### [Assignment]
Filter the listing below down to the lines holding the word "computer", and copy those lines.
● ● ●
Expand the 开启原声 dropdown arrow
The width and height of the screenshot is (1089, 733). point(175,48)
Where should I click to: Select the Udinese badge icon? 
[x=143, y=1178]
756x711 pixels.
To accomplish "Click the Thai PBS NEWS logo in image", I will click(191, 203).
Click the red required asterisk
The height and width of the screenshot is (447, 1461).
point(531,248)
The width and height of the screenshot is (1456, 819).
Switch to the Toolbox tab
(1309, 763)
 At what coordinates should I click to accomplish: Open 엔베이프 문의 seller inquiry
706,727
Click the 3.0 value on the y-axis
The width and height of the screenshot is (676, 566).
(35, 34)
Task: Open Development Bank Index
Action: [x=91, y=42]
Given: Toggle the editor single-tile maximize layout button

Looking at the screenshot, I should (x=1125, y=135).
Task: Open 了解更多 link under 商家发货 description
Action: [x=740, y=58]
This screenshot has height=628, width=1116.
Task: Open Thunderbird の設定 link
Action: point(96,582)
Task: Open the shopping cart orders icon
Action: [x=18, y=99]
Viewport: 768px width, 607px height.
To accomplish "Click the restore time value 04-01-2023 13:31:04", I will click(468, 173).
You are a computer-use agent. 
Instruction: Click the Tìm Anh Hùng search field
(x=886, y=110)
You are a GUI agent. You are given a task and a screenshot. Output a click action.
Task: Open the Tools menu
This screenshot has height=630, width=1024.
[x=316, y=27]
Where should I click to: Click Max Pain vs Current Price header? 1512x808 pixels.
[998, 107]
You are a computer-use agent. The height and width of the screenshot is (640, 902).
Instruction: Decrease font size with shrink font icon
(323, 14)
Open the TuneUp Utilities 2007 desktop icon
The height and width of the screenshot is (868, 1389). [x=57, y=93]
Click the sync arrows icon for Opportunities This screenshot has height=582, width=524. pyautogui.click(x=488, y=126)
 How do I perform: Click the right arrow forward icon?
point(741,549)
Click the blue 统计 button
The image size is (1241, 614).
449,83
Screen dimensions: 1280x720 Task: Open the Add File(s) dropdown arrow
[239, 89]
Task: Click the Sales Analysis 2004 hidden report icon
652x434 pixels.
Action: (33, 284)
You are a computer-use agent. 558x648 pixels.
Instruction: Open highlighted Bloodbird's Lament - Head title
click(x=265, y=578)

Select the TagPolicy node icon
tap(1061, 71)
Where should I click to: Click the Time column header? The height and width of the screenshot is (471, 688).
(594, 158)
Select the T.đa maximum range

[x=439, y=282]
● ● ●
### [Solution for this problem]
You are a computer-use agent. 
You are a computer-use agent. The height and width of the screenshot is (640, 902).
You are a computer-use agent. 558x648 pixels.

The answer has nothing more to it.